# SUPPLIED PASSAGE:
★ ★ ★

Grilled Fresh Figs with Ricotta, Molasses, and Chocolate
Across the eastern Mediterranean, fresh figs often appear at the table with little more than heat and a dairy or sweet counterpoint. Grilling figs concentrates their sugars and softens the flesh, turning a ripe fruit into something closer to a dessert without heavy preparation.
This version keeps to that tradition. The figs go cut-side down onto a hot grill, just long enough to pick up color and warmth while holding their shape. Once off the heat, they are split into two directions that both show up frequently in the region: mild fresh cheese with a dark, bittersweet syrup, or fruit paired with chocolate for a richer finish.
Ricotta adds a cool, milky layer that balances the figs’ sweetness, while molasses brings depth rather than sharp sweetness. The chocolate option leans more toward modern café desserts but still relies on contrast: warm fruit against a smooth, melted topping. A scattering of mint is common in warm-weather sweets, adding aroma without changing the structure of the dish.
This is typically served as a light ending to a grilled meal or as part of a shared dessert spread, eaten immediately while the figs are still warm.
Total Time
18 min
Prep Time
10 min
Cook Time
8 min
Servings
4
By Sara Ahmadi
Sara Ahmadi
Senior Recipe Developer
Persian and Middle Eastern cuisine specialist
Instructions
- 1
Heat a grill to a steady medium-high, about 230–260°C / 450–500°F. The grates should be hot enough that a fig sizzles on contact but not so hot that it scorches immediately.
5 min
- 2
Thread the halved figs onto skewers, spacing them slightly so heat can circulate. Lightly coat the cut surfaces with canola oil to prevent sticking and encourage browning.

★ ★ ★

# SET PROBLEM 1:
Answer these questions about the grilled fig recipe:
(a) What temperature range in Fahrenheit should the grill reach?
(b) What oil goes on the cut surfaces of the figs?
(c) How many servings does the recipe make?
# SET PROBLEM 2:
Rewrite the stretch of the grilled fig recipe from "Ricotta adds a" through "of the dish.", changing "mint" to "basil".
# SET PROBLEM 3:
Carry the grilled fig recipe on from its last sentence with the next steps.
The material after the recipe plays no part here.

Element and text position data
★ ★ ★

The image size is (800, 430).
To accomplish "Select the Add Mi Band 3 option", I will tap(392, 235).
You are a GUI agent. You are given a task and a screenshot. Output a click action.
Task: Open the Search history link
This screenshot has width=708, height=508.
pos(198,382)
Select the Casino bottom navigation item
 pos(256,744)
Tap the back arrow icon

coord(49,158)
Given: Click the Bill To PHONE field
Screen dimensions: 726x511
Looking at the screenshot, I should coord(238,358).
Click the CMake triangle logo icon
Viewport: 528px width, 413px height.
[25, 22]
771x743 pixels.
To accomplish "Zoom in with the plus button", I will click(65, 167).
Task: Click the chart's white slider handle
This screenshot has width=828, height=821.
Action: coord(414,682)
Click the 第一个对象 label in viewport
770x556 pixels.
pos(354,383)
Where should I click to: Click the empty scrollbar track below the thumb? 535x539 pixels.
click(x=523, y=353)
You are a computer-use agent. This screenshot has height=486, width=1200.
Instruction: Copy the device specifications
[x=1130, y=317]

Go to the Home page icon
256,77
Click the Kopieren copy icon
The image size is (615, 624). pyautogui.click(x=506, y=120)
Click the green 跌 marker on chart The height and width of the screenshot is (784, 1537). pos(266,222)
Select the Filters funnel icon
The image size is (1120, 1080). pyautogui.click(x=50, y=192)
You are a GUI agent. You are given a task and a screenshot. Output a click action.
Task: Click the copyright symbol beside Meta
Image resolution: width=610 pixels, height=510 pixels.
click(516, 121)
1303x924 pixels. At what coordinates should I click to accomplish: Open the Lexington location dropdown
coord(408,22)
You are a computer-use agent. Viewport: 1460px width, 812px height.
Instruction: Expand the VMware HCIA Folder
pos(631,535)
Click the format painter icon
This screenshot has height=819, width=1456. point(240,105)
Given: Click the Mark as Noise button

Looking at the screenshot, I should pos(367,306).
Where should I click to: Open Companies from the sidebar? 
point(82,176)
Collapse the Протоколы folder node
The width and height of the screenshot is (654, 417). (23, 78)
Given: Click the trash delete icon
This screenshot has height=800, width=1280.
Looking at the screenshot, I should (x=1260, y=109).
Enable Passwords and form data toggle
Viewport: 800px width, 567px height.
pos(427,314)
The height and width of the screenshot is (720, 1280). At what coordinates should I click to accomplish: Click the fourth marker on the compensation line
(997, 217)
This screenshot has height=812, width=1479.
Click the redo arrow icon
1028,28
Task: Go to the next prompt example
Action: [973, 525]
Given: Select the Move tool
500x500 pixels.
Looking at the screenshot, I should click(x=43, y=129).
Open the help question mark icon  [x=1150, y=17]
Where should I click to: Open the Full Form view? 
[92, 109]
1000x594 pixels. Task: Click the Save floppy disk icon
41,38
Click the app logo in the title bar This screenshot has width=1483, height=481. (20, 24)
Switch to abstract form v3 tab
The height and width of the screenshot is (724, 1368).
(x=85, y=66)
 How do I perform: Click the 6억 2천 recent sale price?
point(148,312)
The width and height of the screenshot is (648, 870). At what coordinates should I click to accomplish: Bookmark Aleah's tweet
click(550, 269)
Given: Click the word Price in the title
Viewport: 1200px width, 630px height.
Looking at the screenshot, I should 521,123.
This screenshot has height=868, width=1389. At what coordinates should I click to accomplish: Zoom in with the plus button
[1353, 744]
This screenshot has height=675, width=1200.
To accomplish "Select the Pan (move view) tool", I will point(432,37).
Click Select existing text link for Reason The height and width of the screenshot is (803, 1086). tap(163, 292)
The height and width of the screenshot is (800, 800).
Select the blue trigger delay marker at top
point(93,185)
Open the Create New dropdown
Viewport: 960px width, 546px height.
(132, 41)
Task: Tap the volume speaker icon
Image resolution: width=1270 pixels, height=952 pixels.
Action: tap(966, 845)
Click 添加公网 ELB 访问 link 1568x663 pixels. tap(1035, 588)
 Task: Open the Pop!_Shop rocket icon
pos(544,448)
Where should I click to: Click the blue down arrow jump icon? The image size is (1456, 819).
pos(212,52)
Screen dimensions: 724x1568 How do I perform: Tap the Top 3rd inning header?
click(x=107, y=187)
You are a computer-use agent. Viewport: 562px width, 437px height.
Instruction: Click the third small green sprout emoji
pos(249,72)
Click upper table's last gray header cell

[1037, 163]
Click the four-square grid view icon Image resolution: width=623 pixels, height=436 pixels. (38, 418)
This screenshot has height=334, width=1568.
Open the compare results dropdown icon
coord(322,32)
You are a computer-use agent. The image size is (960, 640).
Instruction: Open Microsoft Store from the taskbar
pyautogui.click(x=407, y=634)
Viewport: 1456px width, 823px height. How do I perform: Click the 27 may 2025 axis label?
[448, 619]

★ ★ ★

# REPLY 1:
(a) 450–500°F
(b) Canola oil
(c) 4

# REPLY 2:
Ricotta adds a cool, milky layer that balances the figs’ sweetness, while molasses brings depth rather than sharp sweetness. The chocolate option leans more toward modern café desserts but still relies on contrast: warm fruit against a smooth, melted topping. A scattering of basil is common in warm-weather sweets, adding aroma without changing the structure of the dish.

# REPLY 3:
3 min
- 3
Lay the skewered figs on the grill with the cut sides facing down. Cook until the flesh softens and dark grill marks form, listening for a gentle sizzle rather than a sharp crackle.
2 min
- 4
Lift the figs off the grill as soon as they are warmed through and caramelized on the surface. If they color too quickly, move them to a cooler part of the grill.
1 min
- 5
Arrange the hot figs on a serving plate, sliding them off the skewers while they are still tender and holding their shape.
2 min
- 6
Finish half of the figs with spoonfuls of fresh ricotta, followed by a light drizzle of molasses so it pools slightly against the warm fruit.
2 min
- 7
Spoon melted chocolate over the remaining figs, letting the heat of the fruit loosen it further. Scatter chopped mint over everything and serve immediately while warm.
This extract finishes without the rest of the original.